The ascetic couple lived on the banks of River Saraswati and did penance there. In fact, one of the episodes in the Mahābhārata extols the power of Arundhatī’s penance, for it was with her penance that she pleased Lord Shiva to bless the earth with rains, as there was no rain for 12 years, and the Ṛṣis had no fruits or roots to consume.
As a family preceptor of the Solar dynasty, Sage Vasiṣṭha helped King Daśaratha make important decisions for the welfare of his kingdom. The famous Yoga-Vāsiṣṭha, which was written by the revered sage Valmiki, consists of the teachings of Sage Vasiṣṭha on Self-realization. Narrated as a discourse between Lord Rama and Sage Vasiṣṭha, it talks about Jñānayoga (the path of knowledge), one of the various paths that will lead one to enlightenment. Sage Vasiṣṭha imparted this divine wisdom to Rama when the latter developed a sense of dispassion for the worldly pursuits that really concerned King Daśaratha. He consoled the king that it was all a sign that Rama was ready to obtain the enlightenment. He then summoned Rama in the court of Daśaratha and began his discourse with him that answered all his queries about life. The great sage imparted not only the esoteric secrets of statecraft to Rama but also the greatest essence of the Upaniṣads, known as the Yoga-Vāsiṣṭha.
Along with Arundhatī, the revered sage set up a hermitage on the banks of River Saraswati and imparted Vedic wisdom to his disciples. Thousands of visitors thronged the hermitage to listen to his spiritual discourses. The entire hermitage shone with the brilliance of the sage, which he had acquired by the practice of penance for thousands of years. There, many sages performed holy rituals and were engaged in austerities for the good of the world. The sage won the hearts of millions of disciples who worshipped him and addressed him as the chief preceptor. Not only did he impart spiritual wisdom to his guests but he also entertained them with big feasts. Pleased by his hospitality, Lord Indra offered his holy cow Kāmadhenu and her calf to him. The divine cows helped the sage feed his guests with varieties of dishes.

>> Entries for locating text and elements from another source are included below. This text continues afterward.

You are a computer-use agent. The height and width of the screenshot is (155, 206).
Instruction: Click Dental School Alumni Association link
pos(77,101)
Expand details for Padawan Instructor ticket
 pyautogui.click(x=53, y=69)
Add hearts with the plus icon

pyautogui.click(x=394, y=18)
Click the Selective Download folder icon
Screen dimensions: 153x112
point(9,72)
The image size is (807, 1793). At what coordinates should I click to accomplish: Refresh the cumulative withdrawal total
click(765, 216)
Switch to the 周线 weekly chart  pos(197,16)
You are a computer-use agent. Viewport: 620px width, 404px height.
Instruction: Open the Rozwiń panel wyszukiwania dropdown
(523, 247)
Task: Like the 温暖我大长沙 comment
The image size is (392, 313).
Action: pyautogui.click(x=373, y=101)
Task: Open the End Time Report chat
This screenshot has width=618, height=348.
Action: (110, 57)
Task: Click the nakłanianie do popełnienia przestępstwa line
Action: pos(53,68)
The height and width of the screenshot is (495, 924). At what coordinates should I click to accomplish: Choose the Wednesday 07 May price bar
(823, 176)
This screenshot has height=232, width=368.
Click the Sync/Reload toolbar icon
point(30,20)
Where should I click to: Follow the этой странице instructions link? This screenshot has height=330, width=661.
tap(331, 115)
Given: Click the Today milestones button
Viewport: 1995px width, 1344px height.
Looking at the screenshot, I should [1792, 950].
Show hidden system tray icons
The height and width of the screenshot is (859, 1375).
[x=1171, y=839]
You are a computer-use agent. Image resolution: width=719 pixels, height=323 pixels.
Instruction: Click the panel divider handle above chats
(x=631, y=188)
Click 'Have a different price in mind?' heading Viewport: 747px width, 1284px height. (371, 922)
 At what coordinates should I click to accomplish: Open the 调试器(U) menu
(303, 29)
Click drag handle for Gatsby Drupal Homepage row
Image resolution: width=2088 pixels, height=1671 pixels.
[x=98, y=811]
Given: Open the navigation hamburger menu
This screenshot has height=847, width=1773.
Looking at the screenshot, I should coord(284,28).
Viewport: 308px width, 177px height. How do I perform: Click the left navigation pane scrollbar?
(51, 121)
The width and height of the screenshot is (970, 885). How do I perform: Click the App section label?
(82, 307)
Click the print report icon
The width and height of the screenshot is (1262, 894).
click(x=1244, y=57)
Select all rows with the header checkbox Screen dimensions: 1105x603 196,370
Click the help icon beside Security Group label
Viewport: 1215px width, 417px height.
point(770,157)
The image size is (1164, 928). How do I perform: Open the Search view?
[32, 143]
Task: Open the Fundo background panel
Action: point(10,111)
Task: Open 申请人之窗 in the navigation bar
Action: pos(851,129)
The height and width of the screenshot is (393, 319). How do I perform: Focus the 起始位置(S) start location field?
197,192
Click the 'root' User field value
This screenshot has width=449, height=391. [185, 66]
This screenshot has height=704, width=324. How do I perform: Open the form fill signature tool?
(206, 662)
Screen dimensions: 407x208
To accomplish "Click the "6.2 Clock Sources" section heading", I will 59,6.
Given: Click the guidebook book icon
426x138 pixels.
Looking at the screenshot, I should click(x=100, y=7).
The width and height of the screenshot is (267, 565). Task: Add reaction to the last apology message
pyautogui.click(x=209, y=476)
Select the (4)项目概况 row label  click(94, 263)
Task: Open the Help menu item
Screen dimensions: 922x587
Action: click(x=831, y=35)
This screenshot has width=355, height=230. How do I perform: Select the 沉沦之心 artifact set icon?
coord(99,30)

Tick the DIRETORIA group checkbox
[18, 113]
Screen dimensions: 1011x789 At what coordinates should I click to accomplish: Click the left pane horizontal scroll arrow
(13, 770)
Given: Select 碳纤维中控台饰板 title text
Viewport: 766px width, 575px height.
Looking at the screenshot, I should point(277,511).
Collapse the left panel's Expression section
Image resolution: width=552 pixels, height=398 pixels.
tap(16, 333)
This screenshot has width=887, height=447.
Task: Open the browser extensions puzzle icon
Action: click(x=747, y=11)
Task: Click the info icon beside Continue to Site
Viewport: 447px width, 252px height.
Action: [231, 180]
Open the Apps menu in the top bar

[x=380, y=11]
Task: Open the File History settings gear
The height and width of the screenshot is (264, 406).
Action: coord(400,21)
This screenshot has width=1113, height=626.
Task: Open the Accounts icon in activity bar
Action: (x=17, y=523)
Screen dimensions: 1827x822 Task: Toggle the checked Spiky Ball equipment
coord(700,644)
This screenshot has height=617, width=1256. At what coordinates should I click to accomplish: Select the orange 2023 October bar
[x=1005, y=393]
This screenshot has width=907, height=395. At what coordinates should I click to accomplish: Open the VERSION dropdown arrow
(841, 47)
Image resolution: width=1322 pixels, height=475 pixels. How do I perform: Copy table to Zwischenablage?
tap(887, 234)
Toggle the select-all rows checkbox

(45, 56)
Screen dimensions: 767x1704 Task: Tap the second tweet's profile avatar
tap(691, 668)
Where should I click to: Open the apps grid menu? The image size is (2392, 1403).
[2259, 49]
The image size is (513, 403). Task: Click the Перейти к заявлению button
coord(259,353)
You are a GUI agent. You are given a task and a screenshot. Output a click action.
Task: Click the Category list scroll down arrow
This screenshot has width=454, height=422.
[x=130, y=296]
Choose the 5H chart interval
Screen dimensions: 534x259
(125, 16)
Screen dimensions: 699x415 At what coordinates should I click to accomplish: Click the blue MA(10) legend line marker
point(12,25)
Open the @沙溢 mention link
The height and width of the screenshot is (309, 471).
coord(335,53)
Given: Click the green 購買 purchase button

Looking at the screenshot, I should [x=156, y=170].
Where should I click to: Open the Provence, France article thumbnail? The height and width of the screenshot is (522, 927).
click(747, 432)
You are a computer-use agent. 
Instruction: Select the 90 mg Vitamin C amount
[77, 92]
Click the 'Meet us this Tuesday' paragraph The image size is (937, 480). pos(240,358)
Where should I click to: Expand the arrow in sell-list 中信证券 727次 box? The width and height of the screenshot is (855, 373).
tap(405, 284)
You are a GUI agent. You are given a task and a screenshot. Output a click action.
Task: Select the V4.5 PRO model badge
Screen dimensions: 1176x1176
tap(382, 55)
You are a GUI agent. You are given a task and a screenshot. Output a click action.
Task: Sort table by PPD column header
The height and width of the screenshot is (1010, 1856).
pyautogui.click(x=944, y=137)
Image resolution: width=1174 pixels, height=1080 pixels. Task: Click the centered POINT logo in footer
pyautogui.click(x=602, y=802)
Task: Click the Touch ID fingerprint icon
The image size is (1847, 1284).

Sage Vasiṣṭha is known for the conflict which Sage Viśvāmitra had with him. In fact, he helped Sage Viśvāmitra conquer his anger and attain the status of a Brahmaṛṣi. The conflict is a prominent one. In order to possess the divine cow Nandini, Sage Viśvāmitra, who was earlier a king, entered into a combat with Sage Vasiṣṭha with all his forces; nevertheless, Sage Vasiṣṭha destroyed his forces with his divine powers that he had acquired through penance. The conflict ended when Viśvāmitra had given up on his anger and pride, and became eligible to attain the title of a Brahmaṛṣi. He approached Sage Vasiṣṭha who embraced him and conferred the title to him. Sage Vasiṣṭha was thus a compassionate being, for he never resented Sage Viśvāmitra for whatever he did. He did use his force to conquer Viśvāmitra, but it was necessary at that moment to uphold the Dharma (righteousness).